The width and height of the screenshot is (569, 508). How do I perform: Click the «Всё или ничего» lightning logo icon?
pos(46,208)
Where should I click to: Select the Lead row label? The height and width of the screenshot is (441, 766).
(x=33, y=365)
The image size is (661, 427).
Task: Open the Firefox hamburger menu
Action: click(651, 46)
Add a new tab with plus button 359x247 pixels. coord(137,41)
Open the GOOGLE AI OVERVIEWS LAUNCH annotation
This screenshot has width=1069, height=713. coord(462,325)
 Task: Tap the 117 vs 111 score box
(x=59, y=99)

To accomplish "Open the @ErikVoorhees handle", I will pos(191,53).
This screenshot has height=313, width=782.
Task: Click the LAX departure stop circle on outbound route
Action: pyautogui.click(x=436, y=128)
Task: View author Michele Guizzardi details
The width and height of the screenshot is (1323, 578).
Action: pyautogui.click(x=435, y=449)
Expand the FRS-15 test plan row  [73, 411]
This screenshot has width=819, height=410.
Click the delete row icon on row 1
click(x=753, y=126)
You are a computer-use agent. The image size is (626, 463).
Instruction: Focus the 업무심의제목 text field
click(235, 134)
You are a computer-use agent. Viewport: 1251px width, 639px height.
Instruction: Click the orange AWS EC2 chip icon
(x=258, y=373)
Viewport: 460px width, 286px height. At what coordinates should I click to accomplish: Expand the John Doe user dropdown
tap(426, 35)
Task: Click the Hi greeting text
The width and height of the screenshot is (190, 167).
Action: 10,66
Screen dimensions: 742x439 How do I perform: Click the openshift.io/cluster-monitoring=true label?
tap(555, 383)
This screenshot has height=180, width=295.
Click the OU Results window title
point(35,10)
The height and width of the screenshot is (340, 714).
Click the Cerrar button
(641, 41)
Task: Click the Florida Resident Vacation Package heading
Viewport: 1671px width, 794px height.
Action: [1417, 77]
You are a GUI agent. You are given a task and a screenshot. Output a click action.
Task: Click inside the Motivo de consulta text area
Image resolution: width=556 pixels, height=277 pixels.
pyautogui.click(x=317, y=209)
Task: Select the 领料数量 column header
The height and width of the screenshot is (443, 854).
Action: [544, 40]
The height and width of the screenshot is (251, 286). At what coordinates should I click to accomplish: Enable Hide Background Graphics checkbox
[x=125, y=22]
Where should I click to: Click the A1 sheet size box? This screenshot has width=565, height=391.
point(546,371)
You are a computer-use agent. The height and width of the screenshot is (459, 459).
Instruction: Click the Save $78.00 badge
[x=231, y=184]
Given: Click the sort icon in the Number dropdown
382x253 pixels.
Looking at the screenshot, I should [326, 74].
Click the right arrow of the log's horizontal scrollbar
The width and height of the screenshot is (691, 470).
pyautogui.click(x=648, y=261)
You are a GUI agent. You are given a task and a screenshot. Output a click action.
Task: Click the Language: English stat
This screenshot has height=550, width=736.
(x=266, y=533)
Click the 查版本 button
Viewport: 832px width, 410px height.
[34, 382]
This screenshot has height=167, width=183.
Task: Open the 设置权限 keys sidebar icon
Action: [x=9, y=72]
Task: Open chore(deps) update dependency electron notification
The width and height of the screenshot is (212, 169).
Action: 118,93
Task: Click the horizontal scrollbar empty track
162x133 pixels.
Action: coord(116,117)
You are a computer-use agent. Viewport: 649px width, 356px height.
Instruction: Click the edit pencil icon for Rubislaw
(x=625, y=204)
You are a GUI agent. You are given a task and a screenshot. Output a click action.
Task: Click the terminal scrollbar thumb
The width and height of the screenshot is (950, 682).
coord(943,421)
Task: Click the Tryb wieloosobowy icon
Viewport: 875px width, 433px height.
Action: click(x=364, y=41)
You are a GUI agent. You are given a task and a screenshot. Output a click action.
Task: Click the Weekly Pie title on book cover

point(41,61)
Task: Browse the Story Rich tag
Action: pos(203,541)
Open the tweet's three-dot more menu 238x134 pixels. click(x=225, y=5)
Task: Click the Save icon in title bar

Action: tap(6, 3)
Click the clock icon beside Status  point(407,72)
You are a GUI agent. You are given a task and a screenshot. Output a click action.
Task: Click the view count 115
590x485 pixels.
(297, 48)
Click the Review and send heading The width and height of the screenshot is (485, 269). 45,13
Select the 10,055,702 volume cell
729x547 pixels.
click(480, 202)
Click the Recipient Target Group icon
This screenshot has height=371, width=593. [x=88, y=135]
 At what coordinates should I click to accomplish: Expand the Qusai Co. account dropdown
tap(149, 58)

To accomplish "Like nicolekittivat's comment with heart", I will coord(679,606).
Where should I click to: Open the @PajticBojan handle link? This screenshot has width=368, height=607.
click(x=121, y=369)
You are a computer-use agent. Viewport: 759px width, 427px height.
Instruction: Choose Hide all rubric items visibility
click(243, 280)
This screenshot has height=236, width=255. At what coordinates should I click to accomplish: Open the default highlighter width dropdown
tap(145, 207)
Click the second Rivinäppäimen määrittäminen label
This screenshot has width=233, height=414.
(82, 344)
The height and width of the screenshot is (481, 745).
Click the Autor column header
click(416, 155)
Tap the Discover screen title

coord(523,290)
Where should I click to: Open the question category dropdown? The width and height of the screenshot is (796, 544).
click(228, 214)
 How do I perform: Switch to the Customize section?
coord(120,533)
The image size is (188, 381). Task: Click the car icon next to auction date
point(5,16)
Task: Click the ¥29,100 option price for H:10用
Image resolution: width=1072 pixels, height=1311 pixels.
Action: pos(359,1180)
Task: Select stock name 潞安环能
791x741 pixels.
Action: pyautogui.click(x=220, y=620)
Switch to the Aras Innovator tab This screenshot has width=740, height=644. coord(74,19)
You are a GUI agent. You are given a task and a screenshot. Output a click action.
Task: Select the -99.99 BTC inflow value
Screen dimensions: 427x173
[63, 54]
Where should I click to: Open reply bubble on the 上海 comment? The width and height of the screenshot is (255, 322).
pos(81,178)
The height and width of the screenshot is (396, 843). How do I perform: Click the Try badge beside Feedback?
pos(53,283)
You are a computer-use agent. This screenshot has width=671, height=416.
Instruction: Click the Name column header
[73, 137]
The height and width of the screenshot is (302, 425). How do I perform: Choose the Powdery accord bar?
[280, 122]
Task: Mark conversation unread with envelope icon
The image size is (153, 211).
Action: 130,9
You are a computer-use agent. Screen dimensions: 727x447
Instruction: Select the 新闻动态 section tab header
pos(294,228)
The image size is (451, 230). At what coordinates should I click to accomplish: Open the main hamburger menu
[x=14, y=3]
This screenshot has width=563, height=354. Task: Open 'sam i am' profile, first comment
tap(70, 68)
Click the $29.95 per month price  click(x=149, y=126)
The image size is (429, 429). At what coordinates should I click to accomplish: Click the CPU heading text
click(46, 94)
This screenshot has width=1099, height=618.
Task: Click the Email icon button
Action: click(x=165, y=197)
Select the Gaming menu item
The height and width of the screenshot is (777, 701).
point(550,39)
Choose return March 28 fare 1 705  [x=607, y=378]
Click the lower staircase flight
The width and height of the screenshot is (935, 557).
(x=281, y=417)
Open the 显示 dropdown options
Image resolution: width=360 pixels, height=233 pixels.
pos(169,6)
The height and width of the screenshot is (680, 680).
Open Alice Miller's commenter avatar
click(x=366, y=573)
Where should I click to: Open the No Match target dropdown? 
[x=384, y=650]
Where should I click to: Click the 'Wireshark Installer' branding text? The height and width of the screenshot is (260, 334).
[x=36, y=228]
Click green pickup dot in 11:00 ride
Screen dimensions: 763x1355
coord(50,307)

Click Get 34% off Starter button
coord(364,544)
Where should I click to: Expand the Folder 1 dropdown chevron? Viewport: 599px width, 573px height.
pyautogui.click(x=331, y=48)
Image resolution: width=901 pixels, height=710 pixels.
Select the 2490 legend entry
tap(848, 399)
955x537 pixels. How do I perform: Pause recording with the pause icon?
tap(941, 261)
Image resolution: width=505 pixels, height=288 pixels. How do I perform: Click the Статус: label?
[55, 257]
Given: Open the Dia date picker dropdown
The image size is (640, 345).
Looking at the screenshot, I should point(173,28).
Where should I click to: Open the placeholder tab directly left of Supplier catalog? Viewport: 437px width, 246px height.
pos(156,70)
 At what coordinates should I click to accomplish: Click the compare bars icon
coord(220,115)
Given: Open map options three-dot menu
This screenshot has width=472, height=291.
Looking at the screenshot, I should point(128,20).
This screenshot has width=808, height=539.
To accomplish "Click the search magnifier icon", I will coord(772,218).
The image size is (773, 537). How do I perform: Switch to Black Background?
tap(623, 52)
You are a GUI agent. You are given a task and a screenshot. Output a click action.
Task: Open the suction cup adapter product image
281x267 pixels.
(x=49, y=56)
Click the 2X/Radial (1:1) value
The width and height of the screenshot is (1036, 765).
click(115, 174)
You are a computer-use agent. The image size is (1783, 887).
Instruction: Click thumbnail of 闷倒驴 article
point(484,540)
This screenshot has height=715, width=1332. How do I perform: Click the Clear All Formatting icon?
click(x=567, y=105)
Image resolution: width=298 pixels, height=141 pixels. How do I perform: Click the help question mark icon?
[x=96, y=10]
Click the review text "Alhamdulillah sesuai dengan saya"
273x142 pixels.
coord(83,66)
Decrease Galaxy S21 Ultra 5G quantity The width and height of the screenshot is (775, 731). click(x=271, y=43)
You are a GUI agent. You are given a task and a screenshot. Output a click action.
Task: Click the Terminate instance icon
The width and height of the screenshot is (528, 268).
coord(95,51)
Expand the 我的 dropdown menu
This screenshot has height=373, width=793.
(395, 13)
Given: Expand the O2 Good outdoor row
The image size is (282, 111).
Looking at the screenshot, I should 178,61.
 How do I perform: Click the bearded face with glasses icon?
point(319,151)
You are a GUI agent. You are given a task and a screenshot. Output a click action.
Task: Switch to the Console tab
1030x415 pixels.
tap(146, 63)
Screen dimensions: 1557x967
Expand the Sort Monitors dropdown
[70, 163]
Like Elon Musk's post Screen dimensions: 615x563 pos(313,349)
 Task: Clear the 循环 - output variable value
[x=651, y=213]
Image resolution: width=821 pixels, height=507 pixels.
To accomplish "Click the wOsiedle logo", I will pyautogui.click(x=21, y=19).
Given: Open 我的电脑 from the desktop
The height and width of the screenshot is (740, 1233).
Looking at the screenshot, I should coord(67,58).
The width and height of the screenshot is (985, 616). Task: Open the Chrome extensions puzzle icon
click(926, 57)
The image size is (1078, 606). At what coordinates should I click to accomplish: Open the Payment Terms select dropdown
☆ ☆ ☆ ☆ ☆ ☆ ☆
■ **Task description**:
Set down only the lines above that fall between the line holding "How do I perform: Switch to the" and the line holding "Task: Click the ¥29,100", inclusive, keeping each exact.

■ **Solution for this problem**:
 How do I perform: Switch to the Customize section?
coord(120,533)
The image size is (188, 381). Task: Click the car icon next to auction date
point(5,16)
Task: Click the ¥29,100 option price for H:10用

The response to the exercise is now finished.